Excerpt to read:
Question

2-34. A function $$f: \mathbf{R}^{n} \rightarrow \mathbf{R}$$ is homogeneous of degree $$m$$ if $$f(t x)=$$ $$t^{m} f(x)$$ for all $$x .$$ If $$f$$ is also differentiable, show that$$\sum_{i=1}^{n} x^{i} D_{i} f(x)=m f(x)$$Hint: If $$g(t)=f(t x)$$, find $$g^{\prime}(1)$$

Answer

**step1 Define an Auxiliary Function and Apply the Homogeneity Property**

We introduce an auxiliary function $$g(t)$$ as suggested by the hint. This function is defined as $$g(t) = f(tx)$$, where $$x$$ is a fixed vector in $$\mathbf{R}^n$$ and $$t$$ is a scalar. Since the function $$f$$ is homogeneous of degree $$m$$, by definition, we know that $$f(tx) = t^m f(x)$$. Therefore, we can express $$g(t)$$ in two ways:

$$g(t) = f(tx)$$

$$g(t) = t^m f(x)$$

**step2 Differentiate the Auxiliary Function using the Chain Rule**

Now, we differentiate the first expression for $$g(t)$$, i.e., $$g(t) = f(tx)$$, with respect to $$t$$. We consider $$tx$$ as a vector variable, let $$y = tx$$, where $$y = (tx^1, tx^2, \ldots, tx^n)$$. Using the multivariable chain rule, the derivative of $$g(t)$$ with respect to $$t$$ is the sum of the partial derivatives of $$f$$ with respect to each component of $$y$$, multiplied by the derivative of that component with respect to $$t$$.

(Collected data)
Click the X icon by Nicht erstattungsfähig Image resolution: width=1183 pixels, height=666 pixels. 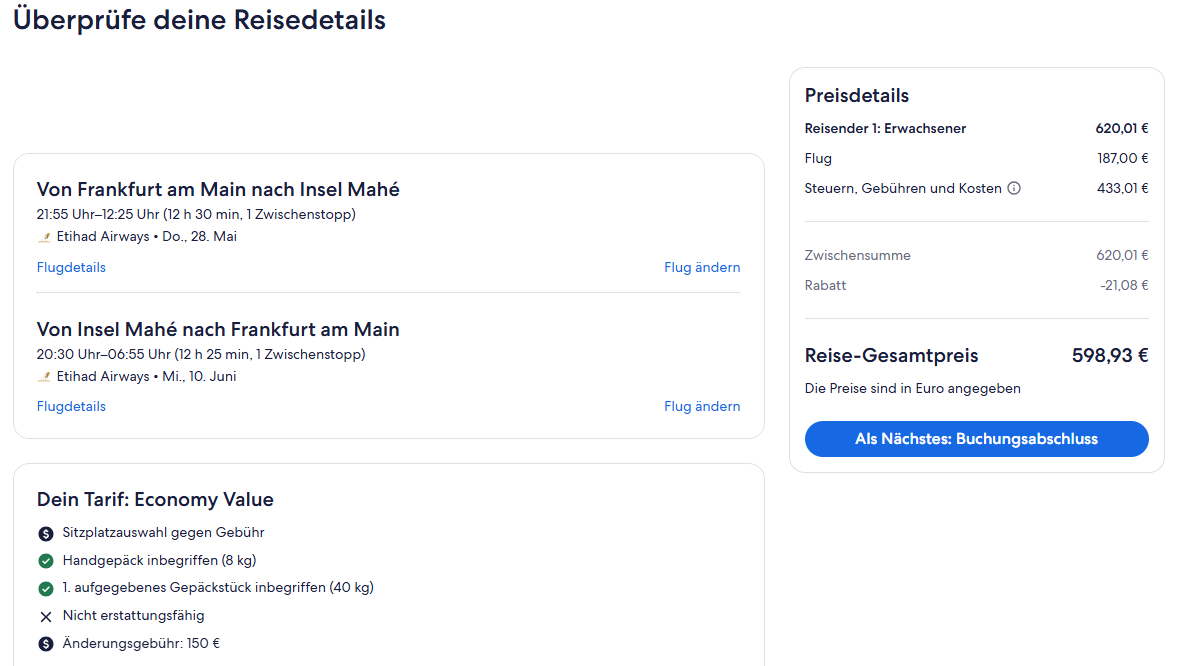(45, 616)
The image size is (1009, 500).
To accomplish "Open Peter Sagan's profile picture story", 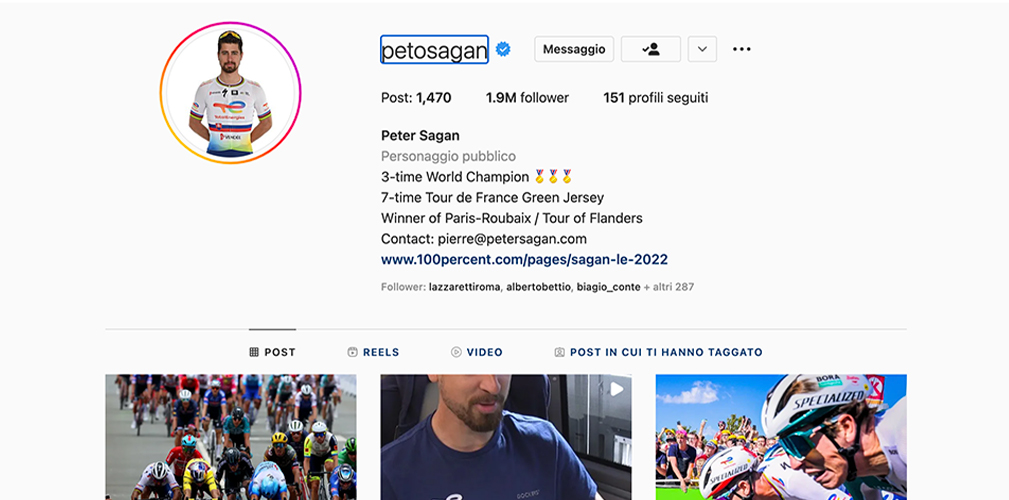I will tap(230, 93).
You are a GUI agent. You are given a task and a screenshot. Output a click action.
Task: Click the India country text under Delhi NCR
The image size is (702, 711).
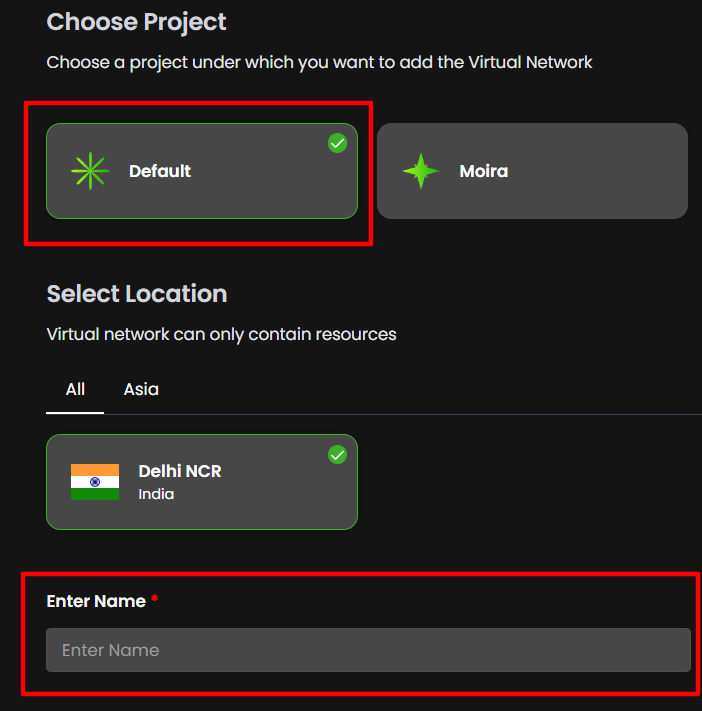156,494

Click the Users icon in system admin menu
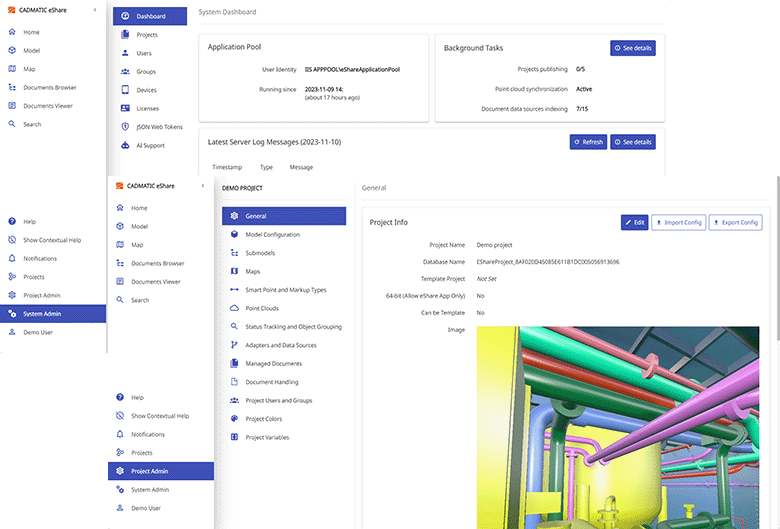[125, 53]
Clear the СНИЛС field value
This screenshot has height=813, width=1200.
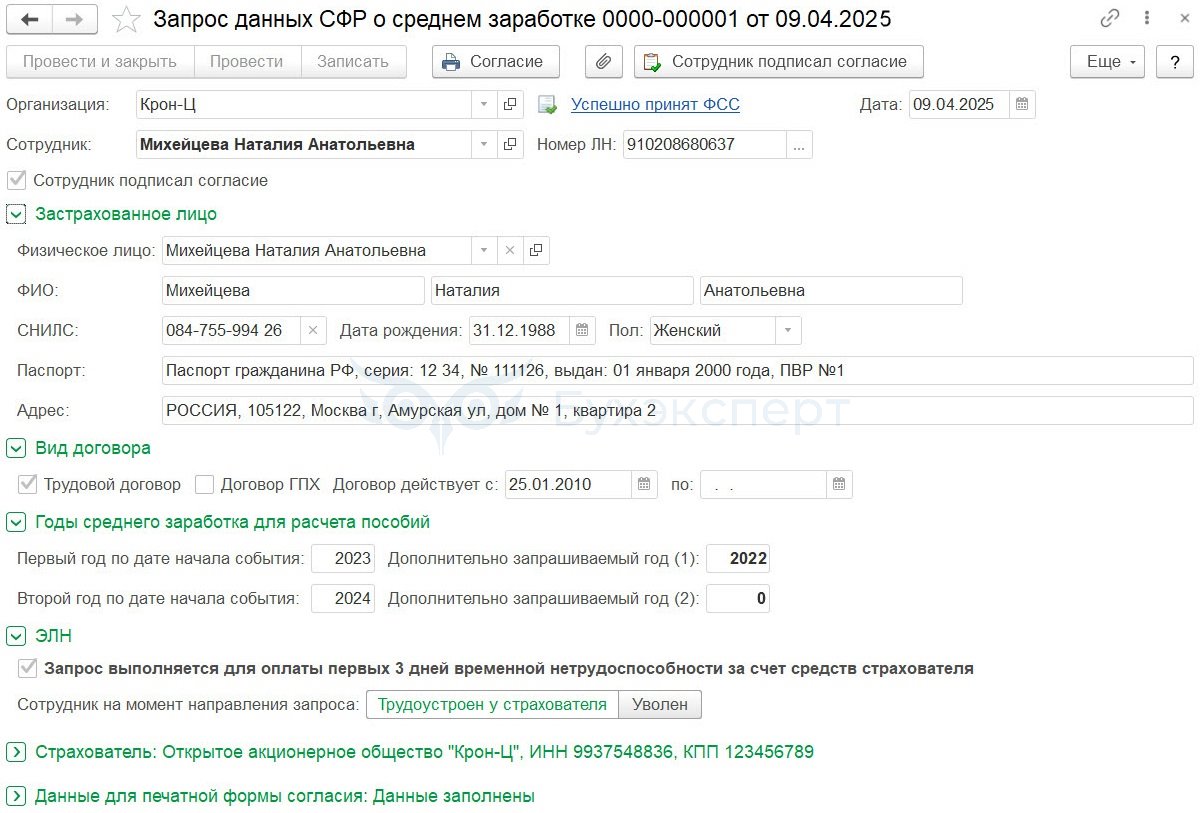[313, 330]
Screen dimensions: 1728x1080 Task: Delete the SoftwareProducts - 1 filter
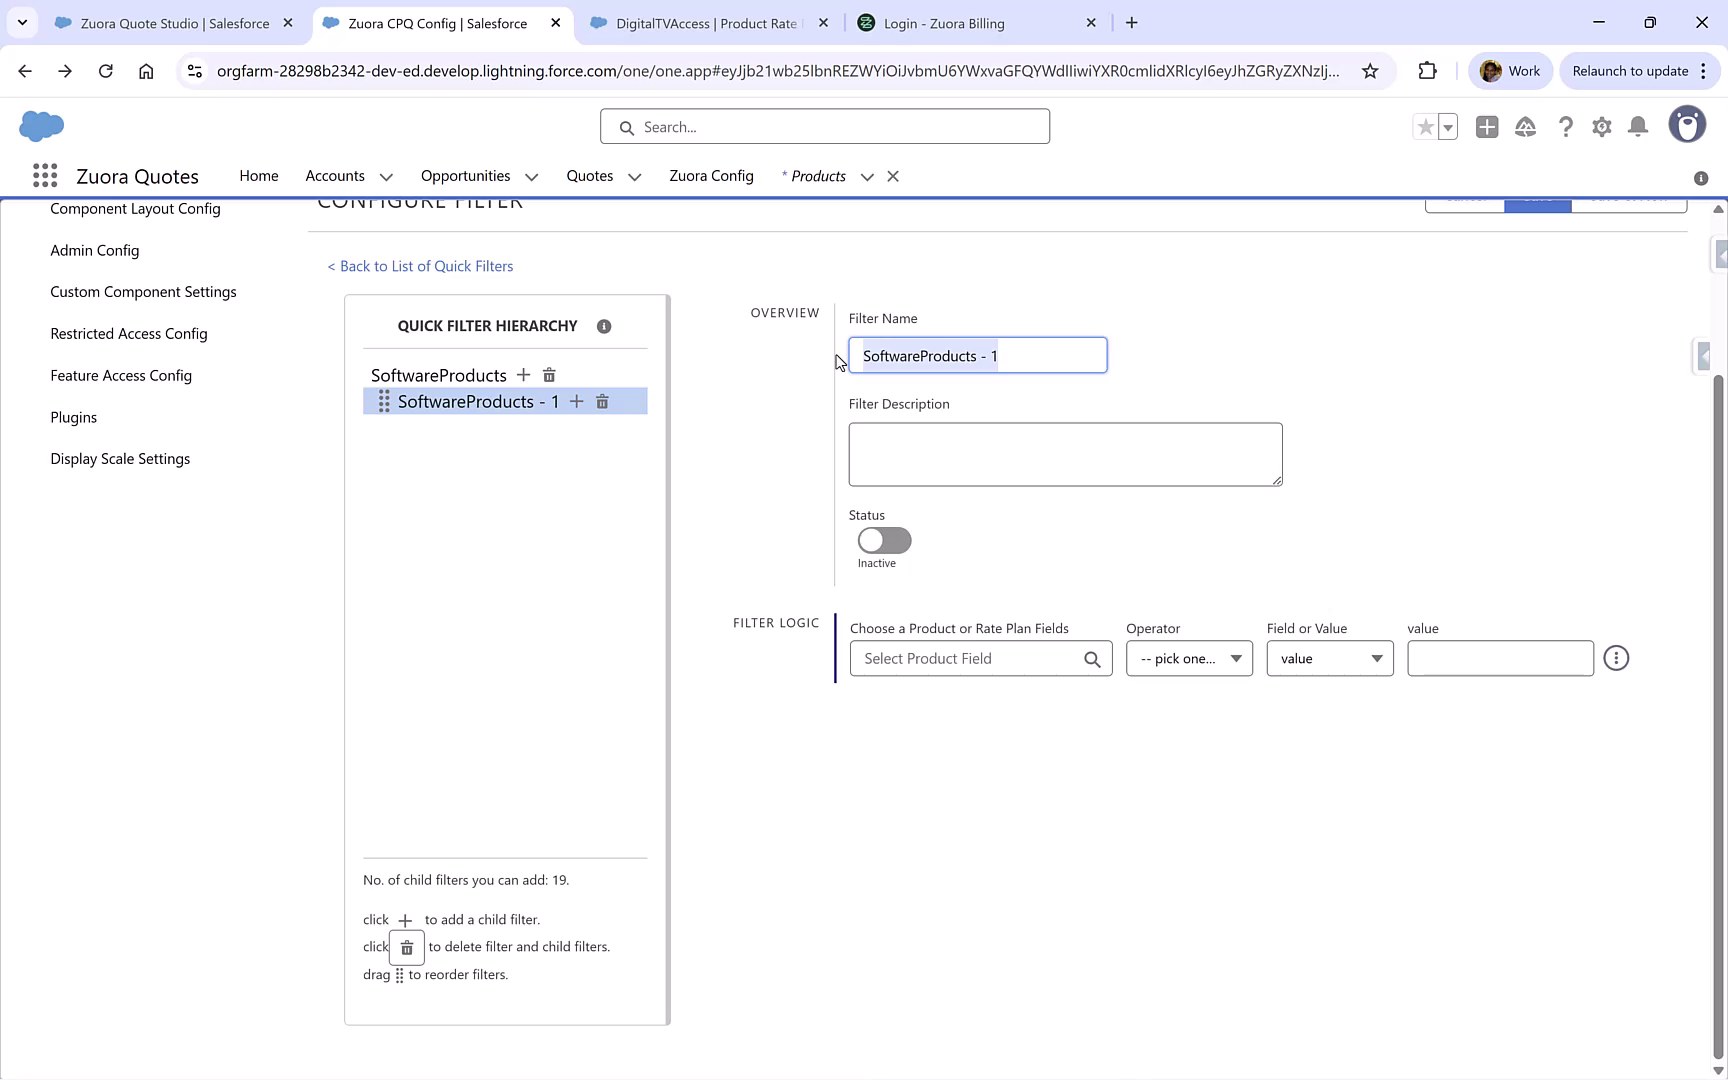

Prompt 1: Copy out the portion of the homogeneous-function solution that starts with the words containing "Now, we differentiate" and ends with "component with respect to $$t$$.".
Prompt 2: Extend the homogeneous-function solution from the point where it stops.

Task result 1:
Now, we differentiate the first expression for $$g(t)$$, i.e., $$g(t) = f(tx)$$, with respect to $$t$$. We consider $$tx$$ as a vector variable, let $$y = tx$$, where $$y = (tx^1, tx^2, \ldots, tx^n)$$. Using the multivariable chain rule, the derivative of $$g(t)$$ with respect to $$t$$ is the sum of the partial derivatives of $$f$$ with respect to each component of $$y$$, multiplied by the derivative of that component with respect to $$t$$.

Task result 2:
$$g'(t) = \frac{d}{dt} f(tx) = \sum_{i=1}^{n} \frac{\partial f}{\partial (tx^i)} \frac{d(tx^i)}{dt}$$

Since $$\frac{d(tx^i)}{dt} = x^i$$ (as $$x^i$$ is constant with respect to $$t$$), and $$\frac{\partial f}{\partial (tx^i)}$$ is denoted as $$D_i f(tx)$$, we get:

$$g'(t) = \sum_{i=1}^{n} x^i D_i f(tx)$$

**step3 Differentiate the Auxiliary Function using the Homogeneity Property**

Next, we differentiate the second expression for $$g(t)$$, i.e., $$g(t) = t^m f(x)$$, with respect to $$t$$. In this expression, $$f(x)$$ is treated as a constant with respect to $$t$$, since $$x$$ is a fixed vector.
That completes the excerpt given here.